This year’s Canada Day celebrations will certainly be a once in a generation event. We mark 150 years since Confederation and this landmark birthday is being celebrated all over the country with huge events, fireworks shows and much more.
The Canadian Federal Government announced that it would be spending approximately half a billion dollars on the 150th anniversary- which means it will be a massive party!
Canada Day 150 Events Happening in Toronto
The theme of this year’s celebrations will be TO Canada with Love and the city will also be hosting Canada 150 Mosaic, which is an exhibition of over 80,000 paintings and 150 individual murals across the country. Here are some of the exciting things that will be happening in Canada this weekend:
- Canada Days – Nathan Phillips Square – June 30-July 3, 2017
This exciting celebration will include arts, dance, food and musical performances from the Barenaked Ladies, Ron Sexsmith, Belly, Dvsn and Buffy Sainte Marie.
Celebrate Canada’s Birthday and your love of delicious barbequed ribs at this festival. The event will also feature live music, midway games, pony rides and much more.
Admission is free and celebrations will be taking place from 10am to 10pm, including roaming performers, music and dance performances, games, children’s activities and much more.
While you are out and about, check out some of our favorite places to eat for brunch!
What Does Canada 150 Mean?
The year 2017 marks the 150 year point since Confederation. In 1867 the Dominion of Canada was created as per the British North America Act. This brought together the colonies of Nova Scotia, New Brunswick and the Province of Canada into one country – merging together English and French speaking Canada. The new Dominion of Canada was composed of four provinces, Quebec, Nova Scotia, Ontario and New Brunswick.

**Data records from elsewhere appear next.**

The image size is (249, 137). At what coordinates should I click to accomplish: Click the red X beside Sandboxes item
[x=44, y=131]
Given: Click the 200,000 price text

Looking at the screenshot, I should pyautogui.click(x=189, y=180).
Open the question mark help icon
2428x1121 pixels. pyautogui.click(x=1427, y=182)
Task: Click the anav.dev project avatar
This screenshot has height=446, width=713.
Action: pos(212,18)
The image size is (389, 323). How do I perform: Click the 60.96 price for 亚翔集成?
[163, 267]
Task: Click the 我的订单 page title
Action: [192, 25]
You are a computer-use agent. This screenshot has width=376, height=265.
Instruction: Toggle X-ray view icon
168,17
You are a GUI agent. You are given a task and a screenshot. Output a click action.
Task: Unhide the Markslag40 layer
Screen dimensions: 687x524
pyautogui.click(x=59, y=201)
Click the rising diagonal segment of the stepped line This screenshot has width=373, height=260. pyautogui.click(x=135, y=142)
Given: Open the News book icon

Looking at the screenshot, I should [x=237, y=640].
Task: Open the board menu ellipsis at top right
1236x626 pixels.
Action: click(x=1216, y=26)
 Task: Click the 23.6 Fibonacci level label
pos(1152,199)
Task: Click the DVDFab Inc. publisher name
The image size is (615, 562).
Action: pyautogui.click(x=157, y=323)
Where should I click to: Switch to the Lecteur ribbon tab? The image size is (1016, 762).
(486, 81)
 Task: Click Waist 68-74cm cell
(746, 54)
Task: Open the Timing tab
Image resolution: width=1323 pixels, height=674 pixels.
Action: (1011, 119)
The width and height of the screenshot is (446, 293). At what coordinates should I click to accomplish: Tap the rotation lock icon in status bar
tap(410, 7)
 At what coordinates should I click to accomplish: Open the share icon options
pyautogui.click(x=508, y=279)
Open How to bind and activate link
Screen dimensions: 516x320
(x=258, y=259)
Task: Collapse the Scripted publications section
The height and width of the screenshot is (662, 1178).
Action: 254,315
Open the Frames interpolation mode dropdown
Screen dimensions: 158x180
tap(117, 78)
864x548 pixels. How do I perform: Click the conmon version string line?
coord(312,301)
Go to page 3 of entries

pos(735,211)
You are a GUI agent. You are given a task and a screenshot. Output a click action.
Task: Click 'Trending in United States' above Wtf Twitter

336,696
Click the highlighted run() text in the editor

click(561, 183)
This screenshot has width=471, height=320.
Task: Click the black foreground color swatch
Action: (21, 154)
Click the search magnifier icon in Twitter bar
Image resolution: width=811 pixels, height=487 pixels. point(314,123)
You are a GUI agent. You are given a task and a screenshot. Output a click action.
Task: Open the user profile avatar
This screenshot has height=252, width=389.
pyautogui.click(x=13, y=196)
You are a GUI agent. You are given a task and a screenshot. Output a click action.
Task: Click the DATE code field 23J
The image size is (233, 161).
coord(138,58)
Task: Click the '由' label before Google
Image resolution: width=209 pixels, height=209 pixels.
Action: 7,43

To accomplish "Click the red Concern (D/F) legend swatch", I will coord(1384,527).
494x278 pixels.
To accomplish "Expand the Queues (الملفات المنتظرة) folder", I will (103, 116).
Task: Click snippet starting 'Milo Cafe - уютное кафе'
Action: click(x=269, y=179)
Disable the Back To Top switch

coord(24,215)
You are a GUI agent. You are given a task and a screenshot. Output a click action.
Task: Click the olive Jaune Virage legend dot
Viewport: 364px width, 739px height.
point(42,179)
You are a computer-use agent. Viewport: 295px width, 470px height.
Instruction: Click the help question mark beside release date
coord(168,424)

However, it could be argued that Canada as we know it is only turning 35 this year. It was in 1982 that Canada “patriated” the constitution, which allowed us to amend it without Britain’s approval. This was the event that enacted the Canadian Charter of Rights and Freedoms and it is when July 1st changed from “Dominion Day” to “Canada Day.”
But of course, this land is older than 150 and people lived in North America long before 1867. It was in 1142 that the Iroquois Confederacy was formed, which brought together five nations over the area which is now Canada, Kentucky, Ohio and Virginia and formed a “Great League of Peace.”
Even before that, the first evidence of human inhabitants in Canada has been dated back to 30,000 BCE – when people crossed over the Siberian land bridge as the Ice Age ended. A village discovered in British Columbia is one of the oldest human settlements in North America and pre-dates the pyramids.
Indigenous people have been living on this land for thousands and thousands of years and the ownership of the land is a contentious issue still not resolved, which is why many choose to celebrate Canada Day alternatively.
No matter how you measure it, these days the modern nation of Canada is a cultural melting pot that celebrates diversity and is home to a mosaic of different ethnicities and traditions. What does it mean to be Canadian? It’s more than just beaver and maple syrup and snow shovels and hockey: it’s our identity of kindness, politeness, inclusion, acceptance and understanding – which is certainly something to celebrate. Happy Canada Day!